Passage provided »

From a1b125cc02e816d0ffaf8e55efe8d1dc8f8f4407 Mon Sep 17 00:00:00 2001
From: Torben <59419684+entorb@users.noreply.github.com>
Date: Sat, 27 Apr 2024 14:54:47 +0200
Subject: [PATCH] ebook: fix ellipsis spacing (#166)

---
 scripts/check_chapters.py    | 54 ++++++++----------------------------
 scripts/ebook/step_6.py      | 26 ++++++++++++++++-
 scripts/ebook/step_6_test.py | 32 +++++++++++++++++++++
 3 files changed, 69 insertions(+), 43 deletions(-)
 create mode 100644 scripts/ebook/step_6_test.py
diff --git a/scripts/check_chapters.py b/scripts/check_chapters.py
index f536a63a..791660a5 100755
--- a/scripts/check_chapters.py
+++ b/scripts/check_chapters.py
@@ -140,7 +140,7 @@ def fix_line(s: str) -> str:
     # simple and safe
     s = fix_spaces(s)
     s = fix_latex(s)
-    s = fix_dots(s)
+    s = fix_ellipsis(s)
     s = fix_MrMrs(s)
     s = fix_numbers(s)
     s = fix_common_typos(s)
@@ -214,53 +214,23 @@ def fix_latex(s: str) -> str:
 assert fix_latex("no new line after \\\\") == "no new line after \\\\"

Given request » Extend the ellipsis-spacing patch, starting right after its last line. The item-finding lines that come next are separate from the patch.

(Item-finding lines)
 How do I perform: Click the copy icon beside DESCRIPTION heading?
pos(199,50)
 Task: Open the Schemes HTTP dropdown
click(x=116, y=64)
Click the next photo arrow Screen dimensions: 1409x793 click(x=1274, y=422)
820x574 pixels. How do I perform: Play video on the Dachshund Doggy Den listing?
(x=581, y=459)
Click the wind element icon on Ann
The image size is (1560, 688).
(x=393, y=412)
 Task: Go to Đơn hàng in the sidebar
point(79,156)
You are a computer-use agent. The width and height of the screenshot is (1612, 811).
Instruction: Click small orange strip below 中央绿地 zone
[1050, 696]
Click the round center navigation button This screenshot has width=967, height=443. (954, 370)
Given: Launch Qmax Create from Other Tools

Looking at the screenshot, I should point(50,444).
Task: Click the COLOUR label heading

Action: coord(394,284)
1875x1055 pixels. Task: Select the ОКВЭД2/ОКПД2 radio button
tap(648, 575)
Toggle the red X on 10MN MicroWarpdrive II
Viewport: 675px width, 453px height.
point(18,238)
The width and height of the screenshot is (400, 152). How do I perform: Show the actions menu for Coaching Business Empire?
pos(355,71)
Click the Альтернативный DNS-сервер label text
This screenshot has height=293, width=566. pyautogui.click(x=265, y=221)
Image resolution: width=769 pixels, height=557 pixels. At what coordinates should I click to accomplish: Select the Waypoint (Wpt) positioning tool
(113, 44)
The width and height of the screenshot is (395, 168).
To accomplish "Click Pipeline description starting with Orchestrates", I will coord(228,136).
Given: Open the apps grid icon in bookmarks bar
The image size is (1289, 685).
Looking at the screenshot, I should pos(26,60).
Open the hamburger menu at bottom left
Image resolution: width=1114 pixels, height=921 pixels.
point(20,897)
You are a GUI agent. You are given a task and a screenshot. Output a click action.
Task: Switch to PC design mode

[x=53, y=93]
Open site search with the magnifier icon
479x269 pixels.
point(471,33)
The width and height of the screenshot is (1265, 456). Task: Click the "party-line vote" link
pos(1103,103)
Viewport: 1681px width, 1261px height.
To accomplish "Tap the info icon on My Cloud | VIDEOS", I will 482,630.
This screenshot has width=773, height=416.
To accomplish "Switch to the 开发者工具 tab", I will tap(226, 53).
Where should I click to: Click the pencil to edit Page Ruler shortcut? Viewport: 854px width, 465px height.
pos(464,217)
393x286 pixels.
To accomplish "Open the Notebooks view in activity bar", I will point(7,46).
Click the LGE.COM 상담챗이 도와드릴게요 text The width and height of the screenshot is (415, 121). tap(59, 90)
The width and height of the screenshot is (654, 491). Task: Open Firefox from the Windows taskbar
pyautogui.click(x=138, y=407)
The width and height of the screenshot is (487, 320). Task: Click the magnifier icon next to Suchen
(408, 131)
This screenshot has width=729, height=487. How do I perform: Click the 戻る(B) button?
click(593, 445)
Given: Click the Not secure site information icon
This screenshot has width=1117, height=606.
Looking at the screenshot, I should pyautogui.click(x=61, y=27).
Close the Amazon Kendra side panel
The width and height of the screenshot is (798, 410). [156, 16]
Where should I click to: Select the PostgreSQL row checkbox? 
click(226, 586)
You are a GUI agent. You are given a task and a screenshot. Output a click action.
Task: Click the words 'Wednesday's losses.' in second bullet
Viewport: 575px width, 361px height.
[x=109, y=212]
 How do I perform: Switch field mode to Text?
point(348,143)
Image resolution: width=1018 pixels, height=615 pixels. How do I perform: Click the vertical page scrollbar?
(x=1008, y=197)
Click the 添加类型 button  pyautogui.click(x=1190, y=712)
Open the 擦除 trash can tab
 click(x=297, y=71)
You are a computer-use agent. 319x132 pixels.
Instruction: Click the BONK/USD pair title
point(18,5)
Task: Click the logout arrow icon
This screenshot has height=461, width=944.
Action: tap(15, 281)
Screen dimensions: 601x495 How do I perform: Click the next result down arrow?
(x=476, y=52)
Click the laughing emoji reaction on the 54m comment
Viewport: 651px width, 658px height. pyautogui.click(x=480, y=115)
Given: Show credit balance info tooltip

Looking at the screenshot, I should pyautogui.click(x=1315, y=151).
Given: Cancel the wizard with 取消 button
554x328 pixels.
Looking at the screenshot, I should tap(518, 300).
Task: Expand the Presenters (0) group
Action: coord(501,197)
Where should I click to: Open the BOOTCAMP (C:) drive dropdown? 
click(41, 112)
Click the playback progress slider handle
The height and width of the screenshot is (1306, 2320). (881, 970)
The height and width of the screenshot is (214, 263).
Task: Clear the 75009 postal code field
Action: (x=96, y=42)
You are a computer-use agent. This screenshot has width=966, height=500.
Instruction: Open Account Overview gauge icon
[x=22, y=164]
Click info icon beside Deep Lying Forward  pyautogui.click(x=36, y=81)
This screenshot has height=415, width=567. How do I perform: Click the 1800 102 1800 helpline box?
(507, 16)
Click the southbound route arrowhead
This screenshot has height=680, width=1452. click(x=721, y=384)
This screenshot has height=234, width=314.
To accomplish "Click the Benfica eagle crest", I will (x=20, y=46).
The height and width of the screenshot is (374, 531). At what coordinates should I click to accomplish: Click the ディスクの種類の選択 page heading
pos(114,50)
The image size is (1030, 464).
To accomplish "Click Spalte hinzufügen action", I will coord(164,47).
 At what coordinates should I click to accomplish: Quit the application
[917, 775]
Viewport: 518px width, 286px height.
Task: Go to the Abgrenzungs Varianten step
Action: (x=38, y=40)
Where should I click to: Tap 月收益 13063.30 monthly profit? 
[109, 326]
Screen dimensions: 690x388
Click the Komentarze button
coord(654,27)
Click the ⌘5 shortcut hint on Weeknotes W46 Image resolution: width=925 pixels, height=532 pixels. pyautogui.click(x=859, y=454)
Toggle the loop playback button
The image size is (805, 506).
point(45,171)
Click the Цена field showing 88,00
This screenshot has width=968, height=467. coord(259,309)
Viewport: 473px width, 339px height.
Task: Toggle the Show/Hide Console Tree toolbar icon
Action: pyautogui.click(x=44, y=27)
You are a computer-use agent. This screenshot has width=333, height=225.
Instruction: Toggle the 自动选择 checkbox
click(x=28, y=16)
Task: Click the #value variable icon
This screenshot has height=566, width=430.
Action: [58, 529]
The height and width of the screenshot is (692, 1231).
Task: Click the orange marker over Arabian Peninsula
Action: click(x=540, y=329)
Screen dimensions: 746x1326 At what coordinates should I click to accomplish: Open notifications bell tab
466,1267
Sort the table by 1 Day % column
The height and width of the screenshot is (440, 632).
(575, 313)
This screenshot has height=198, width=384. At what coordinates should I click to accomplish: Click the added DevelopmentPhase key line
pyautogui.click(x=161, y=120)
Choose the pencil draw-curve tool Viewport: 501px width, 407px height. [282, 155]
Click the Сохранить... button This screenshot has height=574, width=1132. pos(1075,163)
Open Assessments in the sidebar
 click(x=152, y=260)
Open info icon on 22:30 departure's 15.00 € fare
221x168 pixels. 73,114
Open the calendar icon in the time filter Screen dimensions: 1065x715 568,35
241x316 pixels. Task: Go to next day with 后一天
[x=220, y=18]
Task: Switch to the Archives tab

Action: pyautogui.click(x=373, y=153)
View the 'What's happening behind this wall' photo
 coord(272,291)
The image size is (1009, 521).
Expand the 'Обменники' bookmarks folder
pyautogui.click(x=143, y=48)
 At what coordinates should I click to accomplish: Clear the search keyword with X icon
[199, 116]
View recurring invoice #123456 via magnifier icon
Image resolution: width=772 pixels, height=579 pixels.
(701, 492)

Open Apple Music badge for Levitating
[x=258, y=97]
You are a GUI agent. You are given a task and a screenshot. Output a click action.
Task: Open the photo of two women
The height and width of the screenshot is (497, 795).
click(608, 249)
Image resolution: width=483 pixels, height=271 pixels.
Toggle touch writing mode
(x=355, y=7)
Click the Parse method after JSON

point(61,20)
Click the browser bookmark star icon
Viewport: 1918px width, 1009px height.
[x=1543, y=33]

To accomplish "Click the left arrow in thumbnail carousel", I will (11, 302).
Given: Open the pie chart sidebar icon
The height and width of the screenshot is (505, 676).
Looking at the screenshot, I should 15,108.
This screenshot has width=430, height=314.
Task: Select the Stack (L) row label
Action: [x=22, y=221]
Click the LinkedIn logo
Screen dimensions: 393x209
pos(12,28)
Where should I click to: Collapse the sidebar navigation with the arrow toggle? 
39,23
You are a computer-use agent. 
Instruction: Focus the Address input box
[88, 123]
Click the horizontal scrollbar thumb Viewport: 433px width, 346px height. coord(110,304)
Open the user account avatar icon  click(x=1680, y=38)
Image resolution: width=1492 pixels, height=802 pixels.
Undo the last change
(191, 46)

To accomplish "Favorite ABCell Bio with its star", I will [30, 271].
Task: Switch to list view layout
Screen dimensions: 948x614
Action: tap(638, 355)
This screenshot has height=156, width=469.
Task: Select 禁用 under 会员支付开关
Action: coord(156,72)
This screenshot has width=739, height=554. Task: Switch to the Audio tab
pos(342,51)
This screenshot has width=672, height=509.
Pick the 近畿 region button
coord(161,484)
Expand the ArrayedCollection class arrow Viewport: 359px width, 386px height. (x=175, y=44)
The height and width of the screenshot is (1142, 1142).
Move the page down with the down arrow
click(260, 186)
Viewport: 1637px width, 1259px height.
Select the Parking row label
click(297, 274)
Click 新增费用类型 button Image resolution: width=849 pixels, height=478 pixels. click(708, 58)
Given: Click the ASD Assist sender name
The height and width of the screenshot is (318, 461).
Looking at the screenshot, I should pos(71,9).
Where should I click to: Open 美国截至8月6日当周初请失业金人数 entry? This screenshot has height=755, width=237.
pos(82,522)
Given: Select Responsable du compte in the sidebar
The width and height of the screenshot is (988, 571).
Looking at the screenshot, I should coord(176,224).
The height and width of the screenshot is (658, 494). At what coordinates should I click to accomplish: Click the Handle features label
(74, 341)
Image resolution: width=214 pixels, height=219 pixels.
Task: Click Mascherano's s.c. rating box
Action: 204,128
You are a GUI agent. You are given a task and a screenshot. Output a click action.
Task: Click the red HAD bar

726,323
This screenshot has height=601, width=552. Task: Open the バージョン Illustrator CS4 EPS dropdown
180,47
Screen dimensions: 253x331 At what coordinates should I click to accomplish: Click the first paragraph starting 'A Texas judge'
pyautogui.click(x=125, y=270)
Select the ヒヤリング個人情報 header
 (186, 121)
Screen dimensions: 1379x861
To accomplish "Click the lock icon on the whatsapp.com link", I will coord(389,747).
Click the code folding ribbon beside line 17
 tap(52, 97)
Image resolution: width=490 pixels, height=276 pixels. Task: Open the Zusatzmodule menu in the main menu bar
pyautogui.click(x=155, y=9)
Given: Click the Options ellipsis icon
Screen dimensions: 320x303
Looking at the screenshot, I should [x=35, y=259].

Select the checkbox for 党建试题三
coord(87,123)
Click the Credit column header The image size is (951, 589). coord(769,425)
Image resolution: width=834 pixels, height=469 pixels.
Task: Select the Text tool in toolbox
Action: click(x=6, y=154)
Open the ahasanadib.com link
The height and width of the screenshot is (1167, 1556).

Response to the task »
 
 
-def fix_dots(s: str) -> str:
+def fix_ellipsis(s: str) -> str:
+    """Fix spaces around ellipsis."""
     # ... -> …
     s = s.replace("...", "…")
-    # ... with spaces around
-    s = s.replace(" … ", "…")
-    # NOT '… ' as in ', no… “I'
-    # s = re.sub(r" *… *", r"…", s)
-    # … at start of line
-    s = re.sub(r"^ *… *", r"…", s)
-    # … at end of line
-    s = re.sub(r" *… *$", r"…", s)
-    # before comma
-    s = s.replace(" …,", "…,")
-
-    if settings["lang"] == "EN":
-        # … at end of quotation ' …"' -> '…"'
-        s = s.replace(" …”", "…”")
-        # "… " but not before “
-        s = re.sub(r"… (?!“)", r"…", s)
-        # " …" but after punctuation
-        s = re.sub(r"(?<!(%|,|\.|!|\?|:)) …", r"…", s)  # … at start of line
-    if settings["lang"] == "DE":
-        # … at end of quotation ' …"' -> '…"'
-        s = s.replace(" …“", "…“")
-        # "… " but not before „
-        s = re.sub(r"… (?!„)", r"…", s)
-        # " …" but after punctuation
-        s = re.sub(r"(?<!(%|,|\.|!|\?|:)) …", r"…", s)
-    #  keep space between . or , and …
-    s = re.sub(r"([,\.!\?])…", r"\1 …", s)
+    # remove all spaces around ellipsis
+    s = re.sub(r" *… *", r"…", s)
 
+    # after punctuation: add space
+    s = re.sub(r"(?<=[\.\?!:,;])…", r" …", s)
     return s
 
 
-assert fix_dots("bad...dots") == "bad…dots"
-assert fix_dots("bad … dots") == "bad…dots"
-assert fix_dots("bad.…dots") == "bad. …dots"
-assert fix_dots("bad. …dots") == "bad. …dots"
-assert fix_dots("bad, …dots") == "bad, …dots"
-assert fix_dots("bad! …dots") == "bad! …dots"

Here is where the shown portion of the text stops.